Recently, bloggers have been talking about potential output or potential GDP. I find the discussion to be frequently misleading. For example, Mark Thoma quotes Tim Duy:
If we claim the economic potential of the nation has declined - that in aggregate, we can not make as much stuff as we did a few years ago...
But nobody claims that. The pessimists on potential output only claim that it is growing below some previous trend. They never claim that it has declined in absolute terms.
I do not blame Mark or Tim for making misleading statements on this topic. I think there is something inherently misleading about the concept of potential GDP. We talk about it as if we were living in a one-good world; however, in the real world there is heterogeneity of workers and and goods.
(PSST is most explicit about heterogeneity. The "representative agent" DSGE model is most explicit about ignoring heterogeneity. Other frameworks are somewhere in between.)
From a PSST perspective, employment and output decline when patterns of production become unsustainable in some sectors before new patterns have been established. This makes the concept of potential GDP untenable.
Let us say we are at full employment in 2007 and that we will return to full employment in 2015 (I am not predicting that, just using it as an example). What is potential GDP today? Is it the GDP we could have had by keeping everyone working exactly as they did in 2007? Or is it the GDP that we will produce in 2015, even though the production techniques, patterns of trade, and even some of the goods themselves have not all been discovered as of today?
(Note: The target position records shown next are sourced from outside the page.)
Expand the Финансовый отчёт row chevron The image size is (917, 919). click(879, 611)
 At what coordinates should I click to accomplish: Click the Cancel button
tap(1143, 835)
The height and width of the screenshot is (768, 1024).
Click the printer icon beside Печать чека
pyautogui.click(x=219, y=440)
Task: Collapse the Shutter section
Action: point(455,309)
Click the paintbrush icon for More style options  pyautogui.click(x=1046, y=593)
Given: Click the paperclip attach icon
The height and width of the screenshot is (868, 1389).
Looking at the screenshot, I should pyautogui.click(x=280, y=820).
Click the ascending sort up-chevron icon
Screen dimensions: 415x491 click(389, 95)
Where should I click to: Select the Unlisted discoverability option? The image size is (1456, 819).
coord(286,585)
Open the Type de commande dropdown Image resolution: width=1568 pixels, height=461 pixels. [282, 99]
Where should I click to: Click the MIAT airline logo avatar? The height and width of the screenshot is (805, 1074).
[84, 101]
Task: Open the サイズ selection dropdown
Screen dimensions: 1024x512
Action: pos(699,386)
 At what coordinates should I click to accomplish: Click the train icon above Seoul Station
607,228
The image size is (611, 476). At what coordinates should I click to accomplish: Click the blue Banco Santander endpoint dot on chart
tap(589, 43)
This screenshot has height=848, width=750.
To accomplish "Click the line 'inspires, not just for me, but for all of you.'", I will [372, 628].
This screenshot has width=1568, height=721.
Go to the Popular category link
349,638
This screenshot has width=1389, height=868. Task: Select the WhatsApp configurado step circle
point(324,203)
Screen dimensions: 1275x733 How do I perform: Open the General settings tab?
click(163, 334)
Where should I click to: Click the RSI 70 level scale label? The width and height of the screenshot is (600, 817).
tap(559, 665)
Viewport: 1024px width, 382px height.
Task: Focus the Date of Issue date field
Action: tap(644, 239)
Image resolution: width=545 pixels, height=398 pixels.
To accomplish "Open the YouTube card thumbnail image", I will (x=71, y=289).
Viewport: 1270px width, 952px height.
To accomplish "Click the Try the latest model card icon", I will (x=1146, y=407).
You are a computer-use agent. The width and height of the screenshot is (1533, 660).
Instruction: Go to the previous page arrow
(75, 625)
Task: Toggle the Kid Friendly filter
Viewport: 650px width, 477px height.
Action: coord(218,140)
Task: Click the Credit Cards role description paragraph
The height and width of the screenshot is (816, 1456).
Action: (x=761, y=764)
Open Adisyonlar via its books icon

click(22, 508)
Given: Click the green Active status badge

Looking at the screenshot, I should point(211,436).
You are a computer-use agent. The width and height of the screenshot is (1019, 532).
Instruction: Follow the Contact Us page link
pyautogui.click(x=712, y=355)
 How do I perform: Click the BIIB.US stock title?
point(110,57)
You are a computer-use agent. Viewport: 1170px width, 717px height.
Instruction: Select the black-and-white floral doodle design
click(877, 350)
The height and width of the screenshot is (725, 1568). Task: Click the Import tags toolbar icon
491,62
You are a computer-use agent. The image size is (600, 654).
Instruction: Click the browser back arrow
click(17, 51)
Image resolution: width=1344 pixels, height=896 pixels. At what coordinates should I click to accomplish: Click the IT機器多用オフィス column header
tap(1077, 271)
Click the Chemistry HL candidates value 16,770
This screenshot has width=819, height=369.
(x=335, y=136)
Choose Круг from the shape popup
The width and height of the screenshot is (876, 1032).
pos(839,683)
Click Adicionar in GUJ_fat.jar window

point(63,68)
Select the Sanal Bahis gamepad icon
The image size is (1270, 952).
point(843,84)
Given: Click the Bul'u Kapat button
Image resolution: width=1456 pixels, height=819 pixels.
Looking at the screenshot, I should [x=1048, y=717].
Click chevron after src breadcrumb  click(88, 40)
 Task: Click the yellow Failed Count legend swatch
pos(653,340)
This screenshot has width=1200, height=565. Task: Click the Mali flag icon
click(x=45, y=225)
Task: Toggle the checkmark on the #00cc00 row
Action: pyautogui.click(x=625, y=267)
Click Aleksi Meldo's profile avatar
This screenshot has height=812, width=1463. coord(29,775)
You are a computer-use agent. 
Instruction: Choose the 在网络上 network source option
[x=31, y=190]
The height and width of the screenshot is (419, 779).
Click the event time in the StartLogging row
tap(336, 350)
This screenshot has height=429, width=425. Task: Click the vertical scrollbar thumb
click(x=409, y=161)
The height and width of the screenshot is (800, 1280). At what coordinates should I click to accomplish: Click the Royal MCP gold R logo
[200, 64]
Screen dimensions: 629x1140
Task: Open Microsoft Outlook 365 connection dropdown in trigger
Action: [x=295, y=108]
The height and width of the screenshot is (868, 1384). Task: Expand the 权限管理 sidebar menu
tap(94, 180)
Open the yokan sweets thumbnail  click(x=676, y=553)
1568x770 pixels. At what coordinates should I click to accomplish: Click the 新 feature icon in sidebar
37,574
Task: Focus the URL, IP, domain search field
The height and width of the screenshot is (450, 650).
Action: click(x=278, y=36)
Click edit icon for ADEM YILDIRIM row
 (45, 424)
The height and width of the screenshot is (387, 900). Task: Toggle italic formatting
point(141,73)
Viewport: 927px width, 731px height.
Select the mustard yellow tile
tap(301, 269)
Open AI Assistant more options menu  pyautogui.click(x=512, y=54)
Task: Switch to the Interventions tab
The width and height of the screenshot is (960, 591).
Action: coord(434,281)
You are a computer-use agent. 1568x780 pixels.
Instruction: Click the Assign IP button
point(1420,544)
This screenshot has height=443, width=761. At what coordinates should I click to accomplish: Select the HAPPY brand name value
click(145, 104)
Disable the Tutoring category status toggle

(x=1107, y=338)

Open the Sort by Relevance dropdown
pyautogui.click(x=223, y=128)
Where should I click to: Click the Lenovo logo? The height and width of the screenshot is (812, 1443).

The standard practice is to draw a straight line between GDP in 2007 and 2015, look at the current date relative to that line, and call that potential GDP. The problems with this are obvious. First, we do not know what GDP will be in 2015 (or whenever it is we might return to full employment.) Second, just because we draw a line between 2007 and 2015 does not meant that we belong on that line right now. The PSST story is that we are where we are because we constantly have to discover and tinker with the processes and patterns of specialization and trade that make the best use of resources.